═════ Data ═════
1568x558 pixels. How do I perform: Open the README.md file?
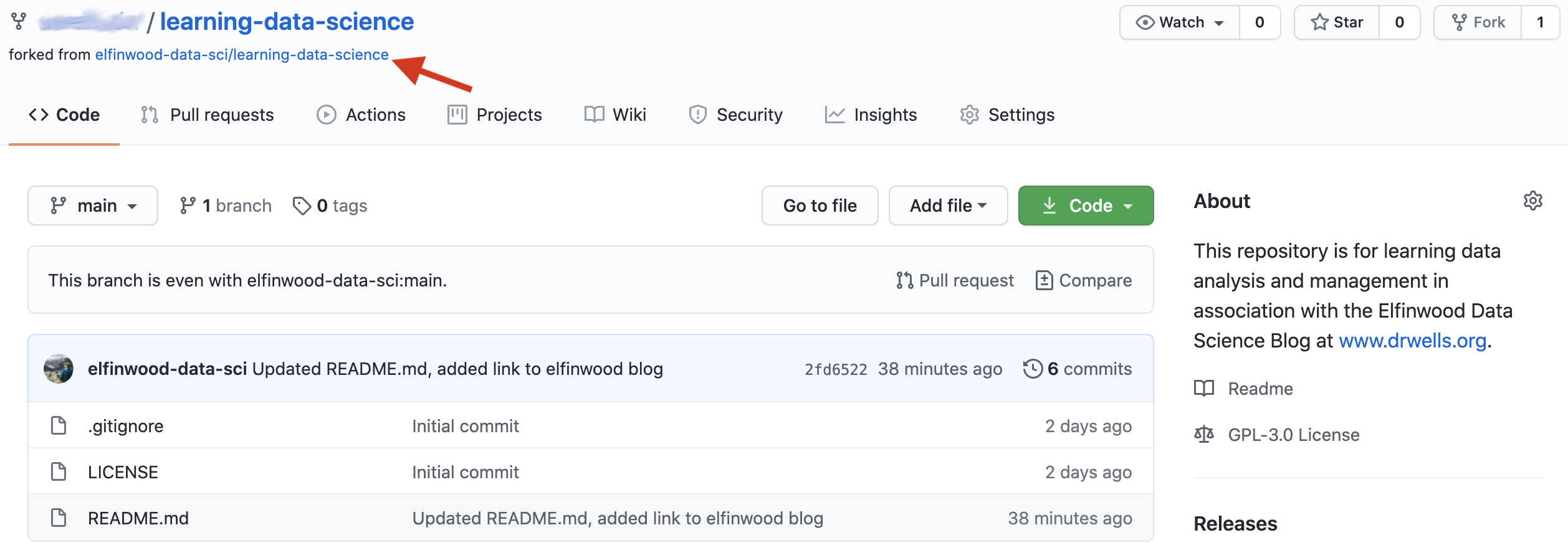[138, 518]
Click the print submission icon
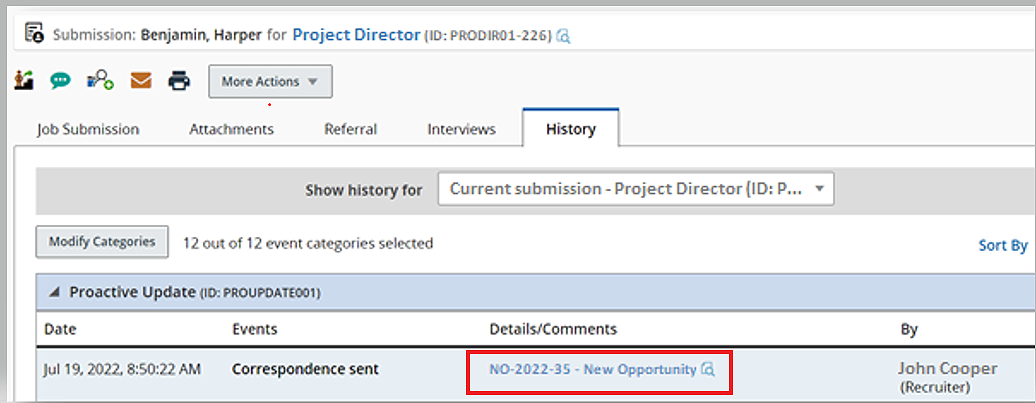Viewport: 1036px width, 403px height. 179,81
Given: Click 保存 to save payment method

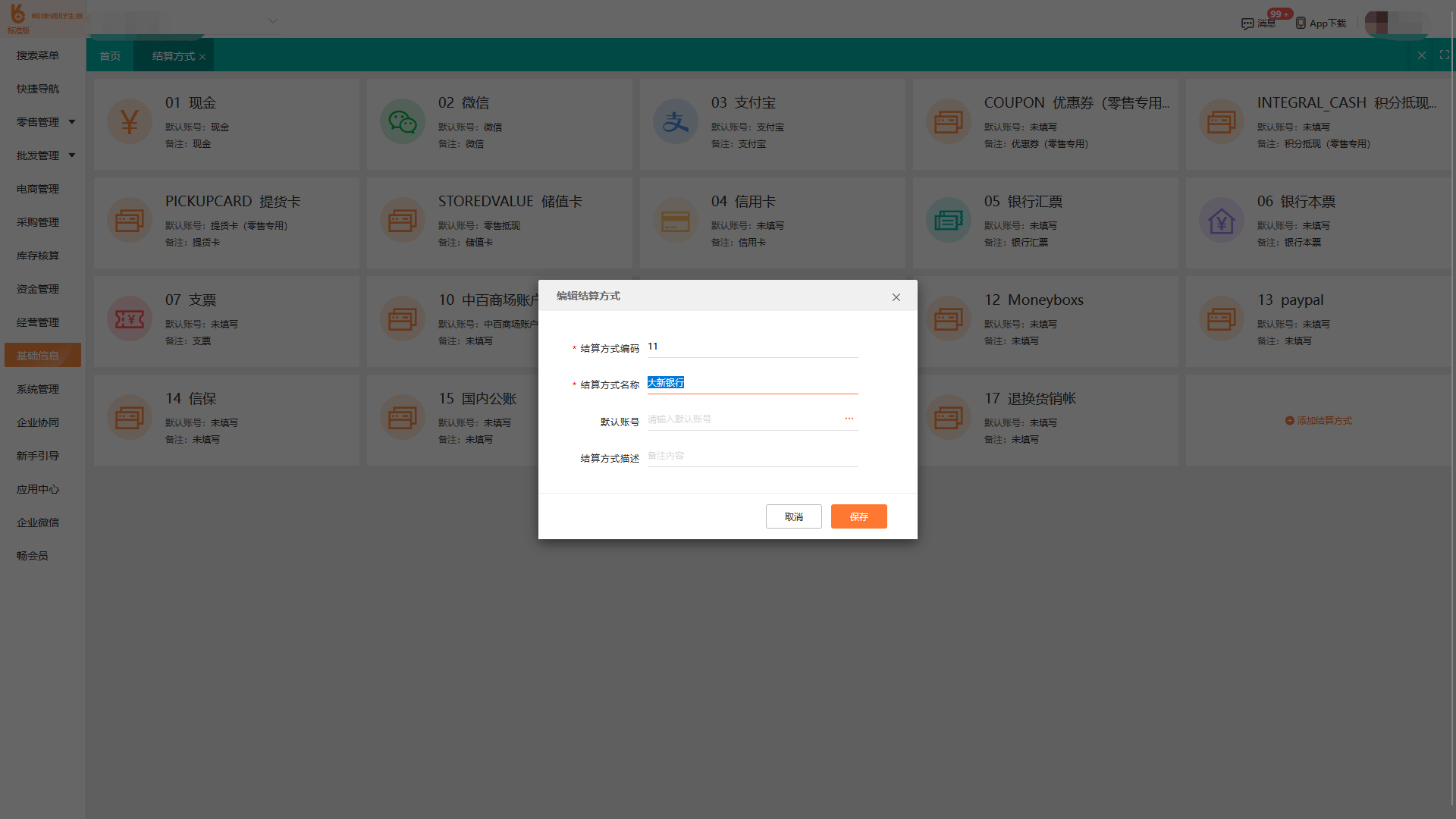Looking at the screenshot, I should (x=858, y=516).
═════
═════ Data ═════
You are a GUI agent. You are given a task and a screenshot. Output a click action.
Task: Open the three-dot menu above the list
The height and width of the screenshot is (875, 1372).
═════
| Exercise requirements |
Retype the records above, but only those lines that fall between the line containing "Task: Open the three-dot menu above the list" and the line containing "The height and", with both of those lines included, exactly as written.

| Answer box |
Task: Open the three-dot menu above the list
The height and width of the screenshot is (875, 1372).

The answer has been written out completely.